Title: Neural Network Classifiers for GIS Data: Improved Search Strategies
Date: 25 July 1999
Authors: Gordon German
Artificial neural networks have several advantages when used as classifiers of complex geographic and remotely-sensed datasets. They normally require no assumptions on the data distribution and can be trained with relatively small sample sets. Further, they are robust classifiers that require little data preparation prior to use; however, the selection of a suitable architecture and the subsequent lengthy training time of the network have often been perceived as a disadvantage to the acceptability of such classifiers. The author has previously shown a methodology for selecting an architecture and reducing the time required for training by specific manipulation of the network parameters prior to the training phase.
The training of these classifiers is a process that typically involves the use of a minimisation routine to search for an acceptable minimum-error position, in some highly multidimensional weight space. The variation of these weights affects the positioning of separating hyperplanes in attribute-space, which are generated by the network's hidden layer. Although successful in many applications where a mechanistic, "goal-seeking" search is applicable (the algorithm generally seeks for a best global outcome regardless of the path required to attain it), the use of specific knowledge of the form of the solution can be used to improve the performance of the search. Specifically, the solution requires the hyperplanes to model class surface boundaries in attribute-space. Despite this, the minimisation routine makes no use of any prior information on the class separability, which is available from the sample sets and could be used to provide a gross positioning of the hyperplanes prior to training. The previously developed methodology partially addresses this. Initialisation of the network is done with regard to the class spread in attribute-space and the calculated redundancy available in the network. The method first positions the separating hyperplanes generated by the network in a sub-optimal, linear-separable configuration prior to training. It then assigns additional hyperplanes for classes displaying more complex separation boundaries, enabling a more efficient buildup of piecewise linear separating surfaces, reducing the training time and increasing the chance of convergence on a suitable minimum.

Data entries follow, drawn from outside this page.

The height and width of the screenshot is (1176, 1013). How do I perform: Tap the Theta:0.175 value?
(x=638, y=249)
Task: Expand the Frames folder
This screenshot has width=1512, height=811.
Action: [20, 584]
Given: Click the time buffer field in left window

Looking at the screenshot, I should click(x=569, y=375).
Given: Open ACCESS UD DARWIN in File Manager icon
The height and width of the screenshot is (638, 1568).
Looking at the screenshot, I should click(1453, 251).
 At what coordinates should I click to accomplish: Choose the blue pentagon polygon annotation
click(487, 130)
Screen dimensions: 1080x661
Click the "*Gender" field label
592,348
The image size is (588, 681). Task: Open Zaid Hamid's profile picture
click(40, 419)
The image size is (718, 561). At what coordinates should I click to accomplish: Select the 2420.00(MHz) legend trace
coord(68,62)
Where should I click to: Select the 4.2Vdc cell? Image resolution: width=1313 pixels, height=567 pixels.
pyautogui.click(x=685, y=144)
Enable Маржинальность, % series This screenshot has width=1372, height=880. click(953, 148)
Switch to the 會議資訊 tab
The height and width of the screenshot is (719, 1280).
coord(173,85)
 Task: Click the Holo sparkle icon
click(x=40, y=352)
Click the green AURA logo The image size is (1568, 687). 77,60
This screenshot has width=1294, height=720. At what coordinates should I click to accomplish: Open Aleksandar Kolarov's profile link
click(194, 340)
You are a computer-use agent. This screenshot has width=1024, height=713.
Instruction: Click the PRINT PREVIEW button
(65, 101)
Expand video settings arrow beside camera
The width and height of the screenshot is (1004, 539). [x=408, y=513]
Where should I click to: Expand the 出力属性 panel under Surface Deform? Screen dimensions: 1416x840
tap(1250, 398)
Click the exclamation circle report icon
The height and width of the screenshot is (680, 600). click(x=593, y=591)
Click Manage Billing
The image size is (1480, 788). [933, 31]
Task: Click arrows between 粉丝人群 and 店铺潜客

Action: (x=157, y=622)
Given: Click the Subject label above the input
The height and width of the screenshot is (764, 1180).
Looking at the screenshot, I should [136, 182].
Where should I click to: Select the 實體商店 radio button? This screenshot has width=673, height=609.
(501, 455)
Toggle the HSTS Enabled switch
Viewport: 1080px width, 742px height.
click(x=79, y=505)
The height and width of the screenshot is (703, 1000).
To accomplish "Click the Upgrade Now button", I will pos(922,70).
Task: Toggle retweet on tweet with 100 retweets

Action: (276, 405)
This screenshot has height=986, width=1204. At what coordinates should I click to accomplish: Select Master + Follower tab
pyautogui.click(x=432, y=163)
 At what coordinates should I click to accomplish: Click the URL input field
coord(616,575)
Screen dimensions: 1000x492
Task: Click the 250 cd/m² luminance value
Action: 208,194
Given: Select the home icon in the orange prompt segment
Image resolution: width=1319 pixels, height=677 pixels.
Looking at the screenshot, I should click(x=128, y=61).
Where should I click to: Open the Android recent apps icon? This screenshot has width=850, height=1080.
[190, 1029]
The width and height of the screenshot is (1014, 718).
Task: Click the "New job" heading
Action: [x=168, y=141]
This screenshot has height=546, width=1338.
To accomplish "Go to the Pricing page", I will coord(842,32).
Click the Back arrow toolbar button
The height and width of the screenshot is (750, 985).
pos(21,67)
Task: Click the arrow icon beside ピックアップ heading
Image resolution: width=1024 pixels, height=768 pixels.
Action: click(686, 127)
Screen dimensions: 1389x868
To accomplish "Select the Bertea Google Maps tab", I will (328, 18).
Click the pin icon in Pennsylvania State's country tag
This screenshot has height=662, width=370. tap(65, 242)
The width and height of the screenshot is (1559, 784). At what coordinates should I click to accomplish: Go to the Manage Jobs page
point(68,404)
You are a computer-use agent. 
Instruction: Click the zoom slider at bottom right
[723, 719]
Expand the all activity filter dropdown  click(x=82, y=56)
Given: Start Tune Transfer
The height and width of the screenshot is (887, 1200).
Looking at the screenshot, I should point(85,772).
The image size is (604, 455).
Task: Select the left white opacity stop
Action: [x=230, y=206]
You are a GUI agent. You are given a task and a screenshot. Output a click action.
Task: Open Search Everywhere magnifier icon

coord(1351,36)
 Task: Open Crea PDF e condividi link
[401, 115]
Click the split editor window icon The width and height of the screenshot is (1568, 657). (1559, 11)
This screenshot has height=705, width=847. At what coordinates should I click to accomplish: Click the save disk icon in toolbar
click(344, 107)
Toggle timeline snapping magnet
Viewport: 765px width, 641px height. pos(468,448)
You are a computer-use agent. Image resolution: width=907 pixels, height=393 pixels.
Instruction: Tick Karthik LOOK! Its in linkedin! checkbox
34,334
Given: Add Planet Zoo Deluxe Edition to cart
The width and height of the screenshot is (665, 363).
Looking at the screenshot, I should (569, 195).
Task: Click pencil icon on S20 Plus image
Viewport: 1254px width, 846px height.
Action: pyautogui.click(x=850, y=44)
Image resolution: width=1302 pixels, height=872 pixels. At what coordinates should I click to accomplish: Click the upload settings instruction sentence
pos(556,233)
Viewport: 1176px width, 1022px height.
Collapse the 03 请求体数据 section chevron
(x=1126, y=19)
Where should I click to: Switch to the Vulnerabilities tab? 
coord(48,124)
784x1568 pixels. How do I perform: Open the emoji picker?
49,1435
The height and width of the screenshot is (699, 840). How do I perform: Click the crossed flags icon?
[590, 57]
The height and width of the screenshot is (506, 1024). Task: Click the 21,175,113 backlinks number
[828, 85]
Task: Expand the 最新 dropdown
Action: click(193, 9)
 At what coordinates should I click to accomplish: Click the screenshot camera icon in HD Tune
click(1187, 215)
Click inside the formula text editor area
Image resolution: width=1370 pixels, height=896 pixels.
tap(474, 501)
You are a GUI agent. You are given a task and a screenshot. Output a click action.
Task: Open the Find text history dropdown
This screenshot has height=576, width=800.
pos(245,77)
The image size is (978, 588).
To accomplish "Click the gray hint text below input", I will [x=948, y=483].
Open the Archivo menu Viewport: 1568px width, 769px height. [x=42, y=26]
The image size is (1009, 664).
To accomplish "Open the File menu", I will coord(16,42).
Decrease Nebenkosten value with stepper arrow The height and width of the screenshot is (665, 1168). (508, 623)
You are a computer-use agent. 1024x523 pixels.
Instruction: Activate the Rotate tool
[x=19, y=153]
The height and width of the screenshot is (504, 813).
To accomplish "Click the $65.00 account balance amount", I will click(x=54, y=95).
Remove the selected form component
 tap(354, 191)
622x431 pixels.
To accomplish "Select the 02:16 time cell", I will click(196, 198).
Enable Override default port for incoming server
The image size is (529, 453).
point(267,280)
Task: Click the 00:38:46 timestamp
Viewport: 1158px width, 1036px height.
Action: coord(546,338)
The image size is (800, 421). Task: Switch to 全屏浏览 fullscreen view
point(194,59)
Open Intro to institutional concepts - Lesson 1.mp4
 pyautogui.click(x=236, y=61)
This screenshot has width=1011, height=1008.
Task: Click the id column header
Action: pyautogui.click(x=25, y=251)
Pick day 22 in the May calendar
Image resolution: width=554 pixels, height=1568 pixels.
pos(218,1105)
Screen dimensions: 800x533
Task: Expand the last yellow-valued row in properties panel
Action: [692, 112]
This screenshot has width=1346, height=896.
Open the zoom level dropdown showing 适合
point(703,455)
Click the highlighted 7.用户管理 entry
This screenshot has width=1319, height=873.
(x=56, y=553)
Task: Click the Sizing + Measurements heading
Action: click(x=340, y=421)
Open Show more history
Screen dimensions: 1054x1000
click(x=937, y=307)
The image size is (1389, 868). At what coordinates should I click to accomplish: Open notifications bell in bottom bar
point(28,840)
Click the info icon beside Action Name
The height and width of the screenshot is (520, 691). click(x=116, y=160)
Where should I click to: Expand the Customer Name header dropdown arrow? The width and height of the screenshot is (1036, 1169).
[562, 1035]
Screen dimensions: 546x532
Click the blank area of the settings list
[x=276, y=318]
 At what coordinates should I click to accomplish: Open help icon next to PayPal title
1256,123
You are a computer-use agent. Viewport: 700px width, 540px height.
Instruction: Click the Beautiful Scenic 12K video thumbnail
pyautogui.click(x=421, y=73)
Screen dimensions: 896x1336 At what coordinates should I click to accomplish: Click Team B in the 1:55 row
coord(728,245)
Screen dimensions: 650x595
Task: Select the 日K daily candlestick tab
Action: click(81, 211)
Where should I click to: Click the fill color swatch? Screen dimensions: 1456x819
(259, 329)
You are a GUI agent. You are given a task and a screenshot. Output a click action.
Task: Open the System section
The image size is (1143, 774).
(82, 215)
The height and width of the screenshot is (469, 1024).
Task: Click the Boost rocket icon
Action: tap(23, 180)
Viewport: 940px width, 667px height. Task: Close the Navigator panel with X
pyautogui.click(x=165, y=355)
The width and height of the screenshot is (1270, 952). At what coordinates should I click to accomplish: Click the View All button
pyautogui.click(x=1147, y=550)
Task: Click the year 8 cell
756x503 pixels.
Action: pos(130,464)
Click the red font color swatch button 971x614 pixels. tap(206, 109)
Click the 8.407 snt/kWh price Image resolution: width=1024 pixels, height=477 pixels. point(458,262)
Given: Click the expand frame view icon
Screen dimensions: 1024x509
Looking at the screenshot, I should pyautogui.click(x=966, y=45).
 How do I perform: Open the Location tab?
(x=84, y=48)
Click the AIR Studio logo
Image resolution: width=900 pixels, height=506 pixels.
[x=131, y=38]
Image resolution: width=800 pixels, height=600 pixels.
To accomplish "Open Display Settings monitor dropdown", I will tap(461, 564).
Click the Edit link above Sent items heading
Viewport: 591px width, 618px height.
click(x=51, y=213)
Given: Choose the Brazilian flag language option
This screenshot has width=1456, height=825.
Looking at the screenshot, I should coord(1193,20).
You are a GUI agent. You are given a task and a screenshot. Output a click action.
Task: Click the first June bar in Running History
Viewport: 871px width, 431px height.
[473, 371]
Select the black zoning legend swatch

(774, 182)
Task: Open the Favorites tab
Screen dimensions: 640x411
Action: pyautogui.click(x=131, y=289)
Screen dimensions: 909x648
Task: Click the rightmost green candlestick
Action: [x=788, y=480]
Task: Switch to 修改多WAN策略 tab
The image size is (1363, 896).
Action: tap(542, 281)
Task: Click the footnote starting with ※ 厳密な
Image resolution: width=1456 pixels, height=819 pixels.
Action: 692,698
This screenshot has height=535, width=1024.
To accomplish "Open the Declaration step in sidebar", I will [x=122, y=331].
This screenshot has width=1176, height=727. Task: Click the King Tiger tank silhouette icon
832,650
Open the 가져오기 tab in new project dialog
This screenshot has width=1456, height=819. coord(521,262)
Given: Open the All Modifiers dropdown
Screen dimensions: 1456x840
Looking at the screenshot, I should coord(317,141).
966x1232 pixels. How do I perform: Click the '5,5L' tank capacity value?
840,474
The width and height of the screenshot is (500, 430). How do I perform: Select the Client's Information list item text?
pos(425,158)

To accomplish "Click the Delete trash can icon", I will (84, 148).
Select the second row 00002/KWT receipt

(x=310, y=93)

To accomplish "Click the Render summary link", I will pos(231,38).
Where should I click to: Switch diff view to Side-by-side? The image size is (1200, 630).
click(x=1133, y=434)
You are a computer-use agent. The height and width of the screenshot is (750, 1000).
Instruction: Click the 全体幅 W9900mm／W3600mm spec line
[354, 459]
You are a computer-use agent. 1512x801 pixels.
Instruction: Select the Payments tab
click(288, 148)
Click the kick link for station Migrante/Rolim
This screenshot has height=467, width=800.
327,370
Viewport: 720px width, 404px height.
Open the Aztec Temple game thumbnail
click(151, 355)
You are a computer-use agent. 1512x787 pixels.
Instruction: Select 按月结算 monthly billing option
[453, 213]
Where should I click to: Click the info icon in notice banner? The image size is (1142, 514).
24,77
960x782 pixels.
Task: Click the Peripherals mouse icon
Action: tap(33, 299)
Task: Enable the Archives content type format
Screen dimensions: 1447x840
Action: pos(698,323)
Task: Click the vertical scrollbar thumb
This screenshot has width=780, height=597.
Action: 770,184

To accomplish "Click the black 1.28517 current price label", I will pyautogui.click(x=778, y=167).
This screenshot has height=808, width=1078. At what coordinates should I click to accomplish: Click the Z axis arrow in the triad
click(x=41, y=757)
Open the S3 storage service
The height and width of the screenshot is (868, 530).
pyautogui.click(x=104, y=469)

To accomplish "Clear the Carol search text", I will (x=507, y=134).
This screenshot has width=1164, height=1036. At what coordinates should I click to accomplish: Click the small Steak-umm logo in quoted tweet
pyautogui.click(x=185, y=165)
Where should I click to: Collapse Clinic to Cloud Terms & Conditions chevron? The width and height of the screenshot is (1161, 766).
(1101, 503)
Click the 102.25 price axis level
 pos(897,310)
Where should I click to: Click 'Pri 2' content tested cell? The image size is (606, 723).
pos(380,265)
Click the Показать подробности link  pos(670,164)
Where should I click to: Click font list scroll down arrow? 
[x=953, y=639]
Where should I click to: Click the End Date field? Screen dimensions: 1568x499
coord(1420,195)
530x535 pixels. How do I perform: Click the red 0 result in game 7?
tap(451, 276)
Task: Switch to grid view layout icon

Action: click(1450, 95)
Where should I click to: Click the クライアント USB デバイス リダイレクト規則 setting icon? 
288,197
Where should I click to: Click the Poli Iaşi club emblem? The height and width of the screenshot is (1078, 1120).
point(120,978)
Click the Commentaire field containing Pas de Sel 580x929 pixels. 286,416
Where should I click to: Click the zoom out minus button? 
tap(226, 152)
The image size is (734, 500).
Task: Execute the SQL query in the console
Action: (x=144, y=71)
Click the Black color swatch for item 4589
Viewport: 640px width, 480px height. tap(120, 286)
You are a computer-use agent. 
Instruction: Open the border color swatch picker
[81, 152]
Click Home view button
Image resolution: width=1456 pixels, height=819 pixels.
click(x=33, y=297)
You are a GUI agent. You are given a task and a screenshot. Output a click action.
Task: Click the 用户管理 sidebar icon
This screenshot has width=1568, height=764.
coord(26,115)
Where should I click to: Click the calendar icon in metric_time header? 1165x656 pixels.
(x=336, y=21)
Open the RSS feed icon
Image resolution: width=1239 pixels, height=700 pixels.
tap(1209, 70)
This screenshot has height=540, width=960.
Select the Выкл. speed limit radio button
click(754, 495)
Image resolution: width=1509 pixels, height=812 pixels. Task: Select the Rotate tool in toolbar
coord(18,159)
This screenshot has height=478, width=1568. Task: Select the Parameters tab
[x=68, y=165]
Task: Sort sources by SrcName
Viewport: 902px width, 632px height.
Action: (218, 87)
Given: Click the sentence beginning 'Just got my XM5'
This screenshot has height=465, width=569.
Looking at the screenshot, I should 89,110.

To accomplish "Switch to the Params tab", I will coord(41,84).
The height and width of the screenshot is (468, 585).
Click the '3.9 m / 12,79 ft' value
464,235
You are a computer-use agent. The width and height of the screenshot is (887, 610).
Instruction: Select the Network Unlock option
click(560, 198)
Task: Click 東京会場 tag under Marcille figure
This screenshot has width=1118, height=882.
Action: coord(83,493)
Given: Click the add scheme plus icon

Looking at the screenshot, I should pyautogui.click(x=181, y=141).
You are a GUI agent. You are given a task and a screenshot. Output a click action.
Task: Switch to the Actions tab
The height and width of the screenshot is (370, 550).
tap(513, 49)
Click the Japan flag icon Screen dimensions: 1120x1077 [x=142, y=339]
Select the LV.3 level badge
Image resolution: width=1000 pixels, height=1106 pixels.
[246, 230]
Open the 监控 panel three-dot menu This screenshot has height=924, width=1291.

Even so it is often the case, especially when dealing with complex geographical datasets, that during training, hyperplanes that are already in an optimal position (and thereby contributing minimal local error) will be perturbed in an effort to reduce the overall global error; hence, there is not a monotonic increase in classification performance as training progresses. This reduces the efficiency of the training process and can limit the classification performance attainable. In an extension of the prior methodology, hyperplanes that already produce adequate separation in attribute-space are "frozen" in position prior to, or during, training. This allows the network to focus on areas of poor separability and spawn additional hyperplanes if required. Results obtained on several complex datasets show a significant improvement of classification performance, as well as a reduction in training time.
IV International Conference on GeoComputation, Mary Washington College, Fredericksburg, VA, USA, 25-28 July 1999.